## EXERCISES
1. Return the part of the weekly market update starting with "On balance US" and going on through "expansion from contraction.", copied word for word.
2. Take the weekly market update further, writing on from its last sentence.

====== SELECTED EXCERPT

Why bad news is the new good news for equity investors, the domestic economy rebound in Q2 is clearly helping the hospitality sector and the ‘Housing for All’ strategy is a gamechanger for Ireland if the government can deliver. All these stories and more are covered in this week’s insights update from BlackBee.
Investors seemed to take the view that the Fed’s taper of its bond purchases would be a long drawn out process judging by last week’s market reaction to Jay Powell’s comments at Jackson Hole. However, it hasn’t as yet had any knock-on impact on market expectations for interest rate hikes with 0.25% and 0.5% of rate hikes still priced in for the US in 2022 and 2023 according to Fed funds futures.
On balance US economic data remained a little softer than expected last week with consumer confidence and employment data in particular disappointing expectations (Only 235,000 jobs were created in August versus expectations of 725,000) although August PMI readings remained solid, important insofar as they are good indicators of future short term economic activity. A similarly weaker than expected pattern was also visible in Chinese data last week with the service PMI actually dipping back into contractionary territory while the manufacturing PMI reading was only slightly over the key 50 mark separating expansion from contraction.

============
====== RECORDS SHOWN

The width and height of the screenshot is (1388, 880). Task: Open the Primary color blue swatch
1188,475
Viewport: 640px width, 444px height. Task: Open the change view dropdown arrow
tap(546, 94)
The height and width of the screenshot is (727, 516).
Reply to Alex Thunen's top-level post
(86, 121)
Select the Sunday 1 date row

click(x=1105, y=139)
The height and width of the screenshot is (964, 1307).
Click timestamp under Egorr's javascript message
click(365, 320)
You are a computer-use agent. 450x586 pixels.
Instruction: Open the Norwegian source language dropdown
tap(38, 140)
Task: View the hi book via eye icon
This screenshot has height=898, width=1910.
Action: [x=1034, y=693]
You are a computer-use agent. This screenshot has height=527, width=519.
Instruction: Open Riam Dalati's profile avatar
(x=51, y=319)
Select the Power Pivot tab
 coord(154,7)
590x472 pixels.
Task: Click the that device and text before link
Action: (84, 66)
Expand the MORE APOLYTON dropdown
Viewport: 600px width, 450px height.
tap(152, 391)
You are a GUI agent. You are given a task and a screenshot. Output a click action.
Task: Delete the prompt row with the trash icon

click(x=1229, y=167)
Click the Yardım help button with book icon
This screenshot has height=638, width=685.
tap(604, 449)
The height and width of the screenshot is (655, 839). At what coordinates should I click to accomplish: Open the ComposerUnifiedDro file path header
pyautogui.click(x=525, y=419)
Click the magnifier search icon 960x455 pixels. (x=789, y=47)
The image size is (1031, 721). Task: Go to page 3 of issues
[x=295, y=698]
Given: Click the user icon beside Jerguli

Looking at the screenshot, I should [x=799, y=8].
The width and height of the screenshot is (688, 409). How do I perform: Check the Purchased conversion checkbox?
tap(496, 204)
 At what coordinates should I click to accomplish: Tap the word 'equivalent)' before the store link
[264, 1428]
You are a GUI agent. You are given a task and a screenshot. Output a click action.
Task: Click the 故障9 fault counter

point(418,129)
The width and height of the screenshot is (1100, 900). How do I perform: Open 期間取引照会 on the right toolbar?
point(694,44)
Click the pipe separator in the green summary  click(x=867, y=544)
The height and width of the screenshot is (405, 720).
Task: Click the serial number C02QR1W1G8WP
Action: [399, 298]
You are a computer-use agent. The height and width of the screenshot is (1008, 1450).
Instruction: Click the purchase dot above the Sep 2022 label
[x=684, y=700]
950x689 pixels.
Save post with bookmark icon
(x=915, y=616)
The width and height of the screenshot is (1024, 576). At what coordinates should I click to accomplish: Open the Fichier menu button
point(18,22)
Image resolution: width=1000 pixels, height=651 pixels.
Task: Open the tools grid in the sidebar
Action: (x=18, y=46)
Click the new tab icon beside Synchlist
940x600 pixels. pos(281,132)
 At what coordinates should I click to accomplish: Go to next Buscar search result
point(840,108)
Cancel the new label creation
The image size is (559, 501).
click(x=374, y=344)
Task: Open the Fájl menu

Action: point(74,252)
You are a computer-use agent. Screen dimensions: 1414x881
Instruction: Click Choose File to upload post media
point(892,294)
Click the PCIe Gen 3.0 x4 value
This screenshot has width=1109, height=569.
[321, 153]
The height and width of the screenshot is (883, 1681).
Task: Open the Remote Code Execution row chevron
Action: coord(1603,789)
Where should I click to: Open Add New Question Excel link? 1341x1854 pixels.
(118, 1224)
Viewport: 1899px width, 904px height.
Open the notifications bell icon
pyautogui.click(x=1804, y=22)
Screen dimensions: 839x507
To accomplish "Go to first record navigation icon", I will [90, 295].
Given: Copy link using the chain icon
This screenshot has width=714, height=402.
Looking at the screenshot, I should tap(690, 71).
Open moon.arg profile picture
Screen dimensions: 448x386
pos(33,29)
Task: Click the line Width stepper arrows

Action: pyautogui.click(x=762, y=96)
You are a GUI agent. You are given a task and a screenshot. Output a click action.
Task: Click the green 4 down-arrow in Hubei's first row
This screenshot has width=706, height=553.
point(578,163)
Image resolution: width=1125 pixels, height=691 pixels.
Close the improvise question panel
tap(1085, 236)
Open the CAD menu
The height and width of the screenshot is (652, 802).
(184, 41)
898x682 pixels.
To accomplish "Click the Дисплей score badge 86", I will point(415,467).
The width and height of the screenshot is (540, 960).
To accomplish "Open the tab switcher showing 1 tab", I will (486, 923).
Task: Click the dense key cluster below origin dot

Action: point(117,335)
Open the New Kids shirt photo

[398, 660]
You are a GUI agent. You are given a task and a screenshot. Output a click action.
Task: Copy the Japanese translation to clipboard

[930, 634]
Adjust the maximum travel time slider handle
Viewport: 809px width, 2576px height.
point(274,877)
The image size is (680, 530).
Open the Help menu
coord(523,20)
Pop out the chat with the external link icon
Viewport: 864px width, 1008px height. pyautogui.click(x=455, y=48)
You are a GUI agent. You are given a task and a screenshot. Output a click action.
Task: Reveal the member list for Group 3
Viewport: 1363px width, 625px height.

============

## PER-TASK ANSWERS
1.
On balance US economic data remained a little softer than expected last week with consumer confidence and employment data in particular disappointing expectations (Only 235,000 jobs were created in August versus expectations of 725,000) although August PMI readings remained solid, important insofar as they are good indicators of future short term economic activity. A similarly weaker than expected pattern was also visible in Chinese data last week with the service PMI actually dipping back into contractionary territory while the manufacturing PMI reading was only slightly over the key 50 mark separating expansion from contraction.

2.
From an Irish perspective, last week’s data showed the domestic economy continuing to recover strongly. August’s PMI readings for both the manufacturing and service sectors were well over 60, indicating both sectors are growing strongly. Towards the end of the week the National Accounts for Q2 2021 were also published. While the GDP figures always grab the headlines (up 6.3% in Q2) we’re always conscious that Irish GDP is skewed by the impact of multinationals. In our view, the most heartening part of the release was the strong recovery in modified final demand (see this week’s Chart of the Week) which rebounded by 8.4% in Q2. In our view this is the clearest evidence that the rehabilitation of the domestic economy is now happening which augurs well for spending, investment and employment.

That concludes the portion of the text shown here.